Collected data entries

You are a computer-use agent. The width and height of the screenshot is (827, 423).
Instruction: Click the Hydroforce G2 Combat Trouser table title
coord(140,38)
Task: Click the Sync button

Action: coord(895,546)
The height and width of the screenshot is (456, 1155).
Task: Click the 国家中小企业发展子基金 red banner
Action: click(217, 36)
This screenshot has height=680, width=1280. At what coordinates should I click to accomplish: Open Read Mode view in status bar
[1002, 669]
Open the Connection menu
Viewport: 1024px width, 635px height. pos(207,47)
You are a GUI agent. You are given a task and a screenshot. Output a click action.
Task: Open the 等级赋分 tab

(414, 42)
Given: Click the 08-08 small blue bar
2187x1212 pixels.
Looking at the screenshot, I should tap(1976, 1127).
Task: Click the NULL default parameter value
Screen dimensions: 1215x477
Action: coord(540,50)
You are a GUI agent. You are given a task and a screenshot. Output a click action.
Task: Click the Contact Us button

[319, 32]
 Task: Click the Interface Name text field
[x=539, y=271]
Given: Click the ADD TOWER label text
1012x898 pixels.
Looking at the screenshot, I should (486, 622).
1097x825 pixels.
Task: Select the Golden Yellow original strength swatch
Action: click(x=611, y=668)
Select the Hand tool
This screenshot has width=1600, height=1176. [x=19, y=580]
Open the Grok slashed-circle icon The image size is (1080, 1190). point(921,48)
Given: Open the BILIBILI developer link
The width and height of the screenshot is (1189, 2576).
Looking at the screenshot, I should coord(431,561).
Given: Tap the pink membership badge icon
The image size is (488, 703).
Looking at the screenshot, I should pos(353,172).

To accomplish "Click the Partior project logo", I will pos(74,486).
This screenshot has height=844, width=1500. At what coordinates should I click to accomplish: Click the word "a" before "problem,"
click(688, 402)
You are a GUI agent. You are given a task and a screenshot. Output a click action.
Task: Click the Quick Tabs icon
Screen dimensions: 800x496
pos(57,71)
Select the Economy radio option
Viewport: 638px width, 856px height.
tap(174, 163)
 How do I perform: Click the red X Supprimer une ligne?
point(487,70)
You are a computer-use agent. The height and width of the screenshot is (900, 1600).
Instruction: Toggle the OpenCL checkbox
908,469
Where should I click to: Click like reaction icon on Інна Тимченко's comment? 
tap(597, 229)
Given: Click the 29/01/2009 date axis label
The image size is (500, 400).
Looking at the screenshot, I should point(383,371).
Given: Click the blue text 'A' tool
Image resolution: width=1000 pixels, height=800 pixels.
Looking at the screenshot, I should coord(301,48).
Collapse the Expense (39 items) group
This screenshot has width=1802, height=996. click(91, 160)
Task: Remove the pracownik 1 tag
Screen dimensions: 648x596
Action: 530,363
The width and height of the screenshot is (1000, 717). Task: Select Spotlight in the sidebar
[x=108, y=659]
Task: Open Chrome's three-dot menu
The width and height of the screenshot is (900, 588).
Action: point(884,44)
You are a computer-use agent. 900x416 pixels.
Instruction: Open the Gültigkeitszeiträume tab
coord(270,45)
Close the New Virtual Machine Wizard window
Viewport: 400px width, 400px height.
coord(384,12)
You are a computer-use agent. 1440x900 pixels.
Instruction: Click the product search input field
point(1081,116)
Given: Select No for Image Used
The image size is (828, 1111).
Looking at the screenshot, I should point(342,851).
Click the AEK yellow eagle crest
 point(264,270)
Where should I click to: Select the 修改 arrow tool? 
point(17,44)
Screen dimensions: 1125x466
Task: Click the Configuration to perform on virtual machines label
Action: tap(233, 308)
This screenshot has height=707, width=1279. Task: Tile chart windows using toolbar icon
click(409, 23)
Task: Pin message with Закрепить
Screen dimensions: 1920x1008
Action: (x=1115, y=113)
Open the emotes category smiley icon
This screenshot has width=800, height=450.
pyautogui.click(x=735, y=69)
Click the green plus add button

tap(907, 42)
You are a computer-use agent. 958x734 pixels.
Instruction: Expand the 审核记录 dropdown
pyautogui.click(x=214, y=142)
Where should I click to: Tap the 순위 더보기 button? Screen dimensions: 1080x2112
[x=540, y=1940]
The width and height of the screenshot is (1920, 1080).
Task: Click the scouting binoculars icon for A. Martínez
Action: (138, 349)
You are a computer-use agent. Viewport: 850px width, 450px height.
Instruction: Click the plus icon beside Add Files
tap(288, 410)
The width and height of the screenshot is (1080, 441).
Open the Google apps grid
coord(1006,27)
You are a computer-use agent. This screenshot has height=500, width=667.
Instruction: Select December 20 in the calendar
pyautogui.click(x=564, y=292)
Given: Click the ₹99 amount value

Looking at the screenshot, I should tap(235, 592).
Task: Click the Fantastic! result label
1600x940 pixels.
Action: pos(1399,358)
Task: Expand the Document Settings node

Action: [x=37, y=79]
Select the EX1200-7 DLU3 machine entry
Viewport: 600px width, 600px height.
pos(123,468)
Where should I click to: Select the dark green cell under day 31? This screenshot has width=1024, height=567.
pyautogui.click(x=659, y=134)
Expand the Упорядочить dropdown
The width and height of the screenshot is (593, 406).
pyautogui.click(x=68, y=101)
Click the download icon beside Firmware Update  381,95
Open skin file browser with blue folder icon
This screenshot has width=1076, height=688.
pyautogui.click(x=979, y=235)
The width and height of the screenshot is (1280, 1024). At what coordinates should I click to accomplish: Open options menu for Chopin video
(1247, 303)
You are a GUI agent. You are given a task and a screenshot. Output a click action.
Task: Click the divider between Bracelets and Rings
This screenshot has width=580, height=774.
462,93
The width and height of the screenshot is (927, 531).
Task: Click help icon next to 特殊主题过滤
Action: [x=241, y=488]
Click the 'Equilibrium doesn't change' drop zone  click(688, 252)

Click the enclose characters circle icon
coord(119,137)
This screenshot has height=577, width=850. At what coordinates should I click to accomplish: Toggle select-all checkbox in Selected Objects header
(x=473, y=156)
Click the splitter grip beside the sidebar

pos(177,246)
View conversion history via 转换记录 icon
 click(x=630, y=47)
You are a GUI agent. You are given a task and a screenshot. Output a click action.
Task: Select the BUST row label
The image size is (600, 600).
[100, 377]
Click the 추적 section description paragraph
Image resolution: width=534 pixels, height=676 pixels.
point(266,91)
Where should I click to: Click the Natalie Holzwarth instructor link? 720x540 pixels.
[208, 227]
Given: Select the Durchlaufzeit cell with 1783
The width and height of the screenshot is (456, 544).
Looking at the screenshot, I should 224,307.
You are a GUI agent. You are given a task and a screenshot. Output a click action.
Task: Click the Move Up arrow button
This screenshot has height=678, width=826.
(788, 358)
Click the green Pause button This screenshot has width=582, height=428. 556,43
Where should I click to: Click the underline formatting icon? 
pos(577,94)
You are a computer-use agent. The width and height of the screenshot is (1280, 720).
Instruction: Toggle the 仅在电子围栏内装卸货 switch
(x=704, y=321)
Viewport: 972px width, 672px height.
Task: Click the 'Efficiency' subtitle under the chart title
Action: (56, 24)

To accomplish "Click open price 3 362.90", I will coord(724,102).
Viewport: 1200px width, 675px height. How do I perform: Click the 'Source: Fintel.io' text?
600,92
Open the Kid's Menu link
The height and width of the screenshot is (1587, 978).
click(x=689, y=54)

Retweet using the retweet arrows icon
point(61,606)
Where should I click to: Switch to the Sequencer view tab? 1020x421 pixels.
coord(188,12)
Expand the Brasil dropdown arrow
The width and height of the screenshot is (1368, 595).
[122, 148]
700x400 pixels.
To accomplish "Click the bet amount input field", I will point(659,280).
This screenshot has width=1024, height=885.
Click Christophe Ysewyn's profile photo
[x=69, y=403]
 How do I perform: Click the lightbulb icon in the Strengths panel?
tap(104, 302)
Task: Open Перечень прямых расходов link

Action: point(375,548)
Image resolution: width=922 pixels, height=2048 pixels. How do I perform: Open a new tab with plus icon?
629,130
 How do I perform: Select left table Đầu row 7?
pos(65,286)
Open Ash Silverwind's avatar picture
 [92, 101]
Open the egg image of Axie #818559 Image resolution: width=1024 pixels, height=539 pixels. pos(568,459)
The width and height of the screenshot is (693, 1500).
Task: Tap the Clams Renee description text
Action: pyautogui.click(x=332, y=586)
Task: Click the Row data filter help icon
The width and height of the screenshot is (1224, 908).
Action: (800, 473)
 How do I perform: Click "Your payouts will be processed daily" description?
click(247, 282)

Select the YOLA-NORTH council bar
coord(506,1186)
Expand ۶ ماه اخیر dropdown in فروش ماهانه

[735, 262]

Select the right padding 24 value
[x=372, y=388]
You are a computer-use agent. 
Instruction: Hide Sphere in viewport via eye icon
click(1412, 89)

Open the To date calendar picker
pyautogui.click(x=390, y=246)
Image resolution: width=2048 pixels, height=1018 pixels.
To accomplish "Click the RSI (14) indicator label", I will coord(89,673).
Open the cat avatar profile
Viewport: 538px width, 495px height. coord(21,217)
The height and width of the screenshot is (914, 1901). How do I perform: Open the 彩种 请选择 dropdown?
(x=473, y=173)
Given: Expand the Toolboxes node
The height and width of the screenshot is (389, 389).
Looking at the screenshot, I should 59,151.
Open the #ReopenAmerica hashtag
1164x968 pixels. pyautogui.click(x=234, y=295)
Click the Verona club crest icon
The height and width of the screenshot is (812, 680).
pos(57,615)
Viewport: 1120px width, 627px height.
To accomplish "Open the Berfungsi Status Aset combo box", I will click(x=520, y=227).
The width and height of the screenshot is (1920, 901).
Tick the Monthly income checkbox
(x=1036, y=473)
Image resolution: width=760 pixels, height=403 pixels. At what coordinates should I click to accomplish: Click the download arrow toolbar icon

• Description of the task: Where the data above reaches the line holding "The width and height of the screenshot is (1189, 2576).", begin printing, and stop after the line holding "Task: Click the Quick Tabs icon". Each line must be reproduced exactly, with nothing else added.

• Answer to this exercise:
The width and height of the screenshot is (1189, 2576).
Looking at the screenshot, I should coord(431,561).
Given: Tap the pink membership badge icon
The image size is (488, 703).
Looking at the screenshot, I should pos(353,172).

To accomplish "Click the Partior project logo", I will pos(74,486).
This screenshot has height=844, width=1500. At what coordinates should I click to accomplish: Click the word "a" before "problem,"
click(688, 402)
You are a GUI agent. You are given a task and a screenshot. Output a click action.
Task: Click the Quick Tabs icon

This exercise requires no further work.